** BEGIN GIVEN INFORMATION **

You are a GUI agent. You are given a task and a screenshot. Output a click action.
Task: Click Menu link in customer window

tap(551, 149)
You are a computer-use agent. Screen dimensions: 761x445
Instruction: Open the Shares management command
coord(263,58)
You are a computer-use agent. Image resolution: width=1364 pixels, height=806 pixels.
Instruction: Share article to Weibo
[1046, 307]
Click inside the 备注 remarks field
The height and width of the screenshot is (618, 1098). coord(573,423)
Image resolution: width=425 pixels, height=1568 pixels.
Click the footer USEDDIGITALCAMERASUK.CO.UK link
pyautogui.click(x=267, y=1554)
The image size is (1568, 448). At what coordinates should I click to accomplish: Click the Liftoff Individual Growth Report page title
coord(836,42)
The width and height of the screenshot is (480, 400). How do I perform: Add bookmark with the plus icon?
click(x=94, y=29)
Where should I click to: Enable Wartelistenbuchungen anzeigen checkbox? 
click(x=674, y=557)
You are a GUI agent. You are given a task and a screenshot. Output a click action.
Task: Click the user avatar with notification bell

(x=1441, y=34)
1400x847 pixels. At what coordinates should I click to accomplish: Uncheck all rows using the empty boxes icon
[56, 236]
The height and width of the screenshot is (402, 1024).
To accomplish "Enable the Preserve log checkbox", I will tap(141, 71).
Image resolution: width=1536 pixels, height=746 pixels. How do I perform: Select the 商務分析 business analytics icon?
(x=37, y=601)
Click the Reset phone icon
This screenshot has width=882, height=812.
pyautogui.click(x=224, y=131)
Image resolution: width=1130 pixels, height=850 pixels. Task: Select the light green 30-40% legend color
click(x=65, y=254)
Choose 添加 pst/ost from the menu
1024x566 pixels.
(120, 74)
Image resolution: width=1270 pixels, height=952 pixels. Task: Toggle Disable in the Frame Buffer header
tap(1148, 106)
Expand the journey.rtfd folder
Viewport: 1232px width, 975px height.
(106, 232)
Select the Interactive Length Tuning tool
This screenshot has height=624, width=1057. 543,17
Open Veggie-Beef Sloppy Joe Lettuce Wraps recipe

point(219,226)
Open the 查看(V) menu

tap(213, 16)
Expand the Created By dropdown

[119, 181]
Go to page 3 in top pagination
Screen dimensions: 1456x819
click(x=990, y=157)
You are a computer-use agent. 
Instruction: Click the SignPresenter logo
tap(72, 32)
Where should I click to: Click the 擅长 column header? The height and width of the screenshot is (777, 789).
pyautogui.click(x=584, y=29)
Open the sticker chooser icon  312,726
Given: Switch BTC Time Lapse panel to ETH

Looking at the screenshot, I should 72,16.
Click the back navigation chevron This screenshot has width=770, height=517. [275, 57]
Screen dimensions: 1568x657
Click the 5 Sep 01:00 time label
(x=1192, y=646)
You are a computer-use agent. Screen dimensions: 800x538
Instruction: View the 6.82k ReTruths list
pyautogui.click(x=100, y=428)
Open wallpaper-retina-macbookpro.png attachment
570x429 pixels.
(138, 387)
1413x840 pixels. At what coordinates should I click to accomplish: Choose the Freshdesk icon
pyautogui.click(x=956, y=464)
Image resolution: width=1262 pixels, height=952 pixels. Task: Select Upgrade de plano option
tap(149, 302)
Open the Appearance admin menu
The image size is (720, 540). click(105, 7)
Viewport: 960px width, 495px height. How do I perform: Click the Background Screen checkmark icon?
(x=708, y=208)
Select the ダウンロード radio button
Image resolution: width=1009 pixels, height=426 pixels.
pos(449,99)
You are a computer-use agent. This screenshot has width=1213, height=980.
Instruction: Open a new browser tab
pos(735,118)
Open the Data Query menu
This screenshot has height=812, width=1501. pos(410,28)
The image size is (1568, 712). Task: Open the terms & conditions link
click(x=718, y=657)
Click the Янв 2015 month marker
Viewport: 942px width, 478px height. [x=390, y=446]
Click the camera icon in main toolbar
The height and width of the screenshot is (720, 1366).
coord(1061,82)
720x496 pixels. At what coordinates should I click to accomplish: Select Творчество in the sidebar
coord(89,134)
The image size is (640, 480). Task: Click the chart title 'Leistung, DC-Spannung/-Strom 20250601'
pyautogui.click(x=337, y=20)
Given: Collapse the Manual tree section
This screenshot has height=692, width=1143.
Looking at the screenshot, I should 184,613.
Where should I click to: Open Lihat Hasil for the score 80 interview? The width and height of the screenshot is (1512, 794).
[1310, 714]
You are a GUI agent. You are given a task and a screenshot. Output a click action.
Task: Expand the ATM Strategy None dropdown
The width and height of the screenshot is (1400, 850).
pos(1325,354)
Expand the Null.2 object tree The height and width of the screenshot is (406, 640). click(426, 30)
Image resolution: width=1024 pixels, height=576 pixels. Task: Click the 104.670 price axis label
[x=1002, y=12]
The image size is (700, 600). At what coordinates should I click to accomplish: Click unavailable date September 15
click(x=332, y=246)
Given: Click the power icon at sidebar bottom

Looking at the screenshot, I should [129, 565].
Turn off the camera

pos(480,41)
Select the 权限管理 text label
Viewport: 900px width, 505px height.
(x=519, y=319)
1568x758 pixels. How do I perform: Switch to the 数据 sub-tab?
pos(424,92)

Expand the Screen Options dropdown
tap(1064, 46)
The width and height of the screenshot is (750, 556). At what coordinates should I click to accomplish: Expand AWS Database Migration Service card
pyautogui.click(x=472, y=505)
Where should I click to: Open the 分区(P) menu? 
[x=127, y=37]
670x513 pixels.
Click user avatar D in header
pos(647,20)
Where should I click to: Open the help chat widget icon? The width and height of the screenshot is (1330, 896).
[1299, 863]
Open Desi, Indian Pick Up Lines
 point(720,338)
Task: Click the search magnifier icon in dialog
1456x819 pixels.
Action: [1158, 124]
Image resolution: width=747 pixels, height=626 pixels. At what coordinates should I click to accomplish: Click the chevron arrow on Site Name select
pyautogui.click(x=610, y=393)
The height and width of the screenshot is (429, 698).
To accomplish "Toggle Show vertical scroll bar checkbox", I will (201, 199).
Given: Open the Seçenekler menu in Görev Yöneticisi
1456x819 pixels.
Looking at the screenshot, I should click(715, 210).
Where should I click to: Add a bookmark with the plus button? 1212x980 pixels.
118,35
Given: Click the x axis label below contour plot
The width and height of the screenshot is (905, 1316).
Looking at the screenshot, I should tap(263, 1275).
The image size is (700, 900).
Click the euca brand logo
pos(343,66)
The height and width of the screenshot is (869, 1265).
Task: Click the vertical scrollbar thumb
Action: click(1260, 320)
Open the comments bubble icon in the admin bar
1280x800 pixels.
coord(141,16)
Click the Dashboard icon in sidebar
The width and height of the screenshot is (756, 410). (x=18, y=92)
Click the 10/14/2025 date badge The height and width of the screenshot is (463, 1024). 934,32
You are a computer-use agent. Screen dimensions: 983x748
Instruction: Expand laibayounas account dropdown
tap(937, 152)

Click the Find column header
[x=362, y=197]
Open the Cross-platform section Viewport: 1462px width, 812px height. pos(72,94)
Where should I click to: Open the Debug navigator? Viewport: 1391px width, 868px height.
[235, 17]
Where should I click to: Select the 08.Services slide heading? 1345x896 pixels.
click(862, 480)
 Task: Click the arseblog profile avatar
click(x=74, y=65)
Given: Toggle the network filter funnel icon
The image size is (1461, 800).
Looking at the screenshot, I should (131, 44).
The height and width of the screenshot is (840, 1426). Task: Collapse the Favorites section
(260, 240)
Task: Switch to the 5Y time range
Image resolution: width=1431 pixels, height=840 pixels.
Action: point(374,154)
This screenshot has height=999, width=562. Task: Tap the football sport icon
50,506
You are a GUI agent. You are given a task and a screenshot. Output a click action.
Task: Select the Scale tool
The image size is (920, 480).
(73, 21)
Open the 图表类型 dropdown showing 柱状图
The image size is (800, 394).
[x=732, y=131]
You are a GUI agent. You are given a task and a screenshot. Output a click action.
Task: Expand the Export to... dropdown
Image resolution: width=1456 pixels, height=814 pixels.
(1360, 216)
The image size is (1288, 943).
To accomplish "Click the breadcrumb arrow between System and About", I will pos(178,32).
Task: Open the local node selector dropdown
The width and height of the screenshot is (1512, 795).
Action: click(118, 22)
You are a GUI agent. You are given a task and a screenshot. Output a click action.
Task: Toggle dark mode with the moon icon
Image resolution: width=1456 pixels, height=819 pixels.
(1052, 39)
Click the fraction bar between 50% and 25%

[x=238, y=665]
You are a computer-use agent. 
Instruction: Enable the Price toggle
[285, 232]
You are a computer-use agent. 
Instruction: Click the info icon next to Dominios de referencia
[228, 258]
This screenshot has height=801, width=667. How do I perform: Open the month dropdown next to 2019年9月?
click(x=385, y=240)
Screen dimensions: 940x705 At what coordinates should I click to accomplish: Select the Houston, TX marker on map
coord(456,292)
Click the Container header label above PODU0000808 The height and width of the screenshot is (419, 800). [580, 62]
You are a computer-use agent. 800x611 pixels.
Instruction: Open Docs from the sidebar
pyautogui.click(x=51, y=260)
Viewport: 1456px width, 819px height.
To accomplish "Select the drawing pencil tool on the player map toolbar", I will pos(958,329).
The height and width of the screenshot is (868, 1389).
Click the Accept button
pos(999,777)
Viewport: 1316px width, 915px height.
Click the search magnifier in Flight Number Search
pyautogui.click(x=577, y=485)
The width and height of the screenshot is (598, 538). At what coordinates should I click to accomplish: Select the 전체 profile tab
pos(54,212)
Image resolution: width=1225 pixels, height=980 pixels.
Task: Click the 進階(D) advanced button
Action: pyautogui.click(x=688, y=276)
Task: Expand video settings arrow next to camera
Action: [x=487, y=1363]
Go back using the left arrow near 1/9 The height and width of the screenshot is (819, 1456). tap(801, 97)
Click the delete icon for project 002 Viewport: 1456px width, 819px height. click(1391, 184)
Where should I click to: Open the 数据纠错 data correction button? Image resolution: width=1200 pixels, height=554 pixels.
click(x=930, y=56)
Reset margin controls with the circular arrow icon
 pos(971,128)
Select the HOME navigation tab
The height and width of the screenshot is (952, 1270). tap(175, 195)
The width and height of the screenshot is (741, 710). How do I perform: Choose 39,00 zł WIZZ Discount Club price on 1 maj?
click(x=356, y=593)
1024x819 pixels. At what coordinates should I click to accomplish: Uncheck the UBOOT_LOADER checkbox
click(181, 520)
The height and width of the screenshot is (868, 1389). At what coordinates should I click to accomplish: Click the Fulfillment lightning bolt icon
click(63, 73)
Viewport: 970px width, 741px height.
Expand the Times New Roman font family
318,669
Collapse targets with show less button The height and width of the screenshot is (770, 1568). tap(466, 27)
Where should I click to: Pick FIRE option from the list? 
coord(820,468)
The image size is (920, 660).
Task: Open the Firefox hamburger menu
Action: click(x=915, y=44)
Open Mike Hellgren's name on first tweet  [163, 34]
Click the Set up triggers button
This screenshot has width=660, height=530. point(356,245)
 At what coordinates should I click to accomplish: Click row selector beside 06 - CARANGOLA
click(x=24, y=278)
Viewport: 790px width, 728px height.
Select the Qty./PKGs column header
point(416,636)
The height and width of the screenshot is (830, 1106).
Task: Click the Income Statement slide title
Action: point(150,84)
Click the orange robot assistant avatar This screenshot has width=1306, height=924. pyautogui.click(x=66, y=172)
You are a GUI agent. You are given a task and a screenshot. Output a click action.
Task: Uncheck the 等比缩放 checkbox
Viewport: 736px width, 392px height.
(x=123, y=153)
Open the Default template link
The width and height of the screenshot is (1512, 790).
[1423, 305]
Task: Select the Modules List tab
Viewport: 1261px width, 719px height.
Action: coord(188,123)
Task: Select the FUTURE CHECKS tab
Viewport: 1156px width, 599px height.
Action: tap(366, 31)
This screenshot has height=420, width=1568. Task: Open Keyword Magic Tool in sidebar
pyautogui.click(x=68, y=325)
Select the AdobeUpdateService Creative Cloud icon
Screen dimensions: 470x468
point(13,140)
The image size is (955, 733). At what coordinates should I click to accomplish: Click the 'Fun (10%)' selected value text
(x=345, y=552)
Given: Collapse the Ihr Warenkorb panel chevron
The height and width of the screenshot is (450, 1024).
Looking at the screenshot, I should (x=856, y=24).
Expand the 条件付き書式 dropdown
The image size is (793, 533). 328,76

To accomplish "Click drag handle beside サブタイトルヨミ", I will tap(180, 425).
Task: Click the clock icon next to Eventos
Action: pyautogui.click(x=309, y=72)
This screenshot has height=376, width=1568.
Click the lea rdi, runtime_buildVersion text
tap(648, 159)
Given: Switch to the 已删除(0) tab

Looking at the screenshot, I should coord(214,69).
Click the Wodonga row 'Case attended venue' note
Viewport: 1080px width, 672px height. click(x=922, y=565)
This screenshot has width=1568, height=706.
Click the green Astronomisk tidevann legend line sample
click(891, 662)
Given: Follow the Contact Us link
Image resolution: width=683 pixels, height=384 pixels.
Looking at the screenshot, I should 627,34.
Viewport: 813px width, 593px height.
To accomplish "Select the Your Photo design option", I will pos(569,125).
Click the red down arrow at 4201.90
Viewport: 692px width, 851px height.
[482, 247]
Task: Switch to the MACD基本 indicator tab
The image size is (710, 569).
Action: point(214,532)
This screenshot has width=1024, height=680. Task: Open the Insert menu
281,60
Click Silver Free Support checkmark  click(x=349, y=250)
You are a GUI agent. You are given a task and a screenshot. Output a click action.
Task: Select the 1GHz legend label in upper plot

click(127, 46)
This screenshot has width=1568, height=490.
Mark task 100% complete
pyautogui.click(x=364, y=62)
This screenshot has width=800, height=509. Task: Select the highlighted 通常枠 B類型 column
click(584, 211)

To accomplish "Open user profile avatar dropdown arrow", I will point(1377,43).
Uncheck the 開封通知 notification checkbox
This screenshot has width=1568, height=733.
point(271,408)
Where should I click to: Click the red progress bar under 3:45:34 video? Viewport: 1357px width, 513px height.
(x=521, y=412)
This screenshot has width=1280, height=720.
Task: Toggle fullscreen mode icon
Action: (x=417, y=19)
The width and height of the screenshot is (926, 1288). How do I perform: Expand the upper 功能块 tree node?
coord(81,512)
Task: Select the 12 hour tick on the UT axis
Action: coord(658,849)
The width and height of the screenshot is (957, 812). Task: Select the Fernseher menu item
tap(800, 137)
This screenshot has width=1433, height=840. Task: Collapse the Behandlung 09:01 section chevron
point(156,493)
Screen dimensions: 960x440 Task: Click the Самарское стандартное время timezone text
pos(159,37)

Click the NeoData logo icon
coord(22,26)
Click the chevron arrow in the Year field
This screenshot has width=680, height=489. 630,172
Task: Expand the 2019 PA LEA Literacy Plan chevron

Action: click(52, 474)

** END GIVEN INFORMATION **

## SET EXERCISE:
Can you print the lines of the listing starting with the line that contains "Open Veggie-Beef Sloppy" and going on through the line that contains "Looking at the screenshot, I should 72,16.", copying them exactly?

## EXERCISE RESULT:
Open Veggie-Beef Sloppy Joe Lettuce Wraps recipe

point(219,226)
Open the 查看(V) menu

tap(213, 16)
Expand the Created By dropdown

[119, 181]
Go to page 3 in top pagination
Screen dimensions: 1456x819
click(x=990, y=157)
You are a computer-use agent. 
Instruction: Click the SignPresenter logo
tap(72, 32)
Where should I click to: Click the 擅长 column header? The height and width of the screenshot is (777, 789).
pyautogui.click(x=584, y=29)
Open the sticker chooser icon  312,726
Given: Switch BTC Time Lapse panel to ETH

Looking at the screenshot, I should 72,16.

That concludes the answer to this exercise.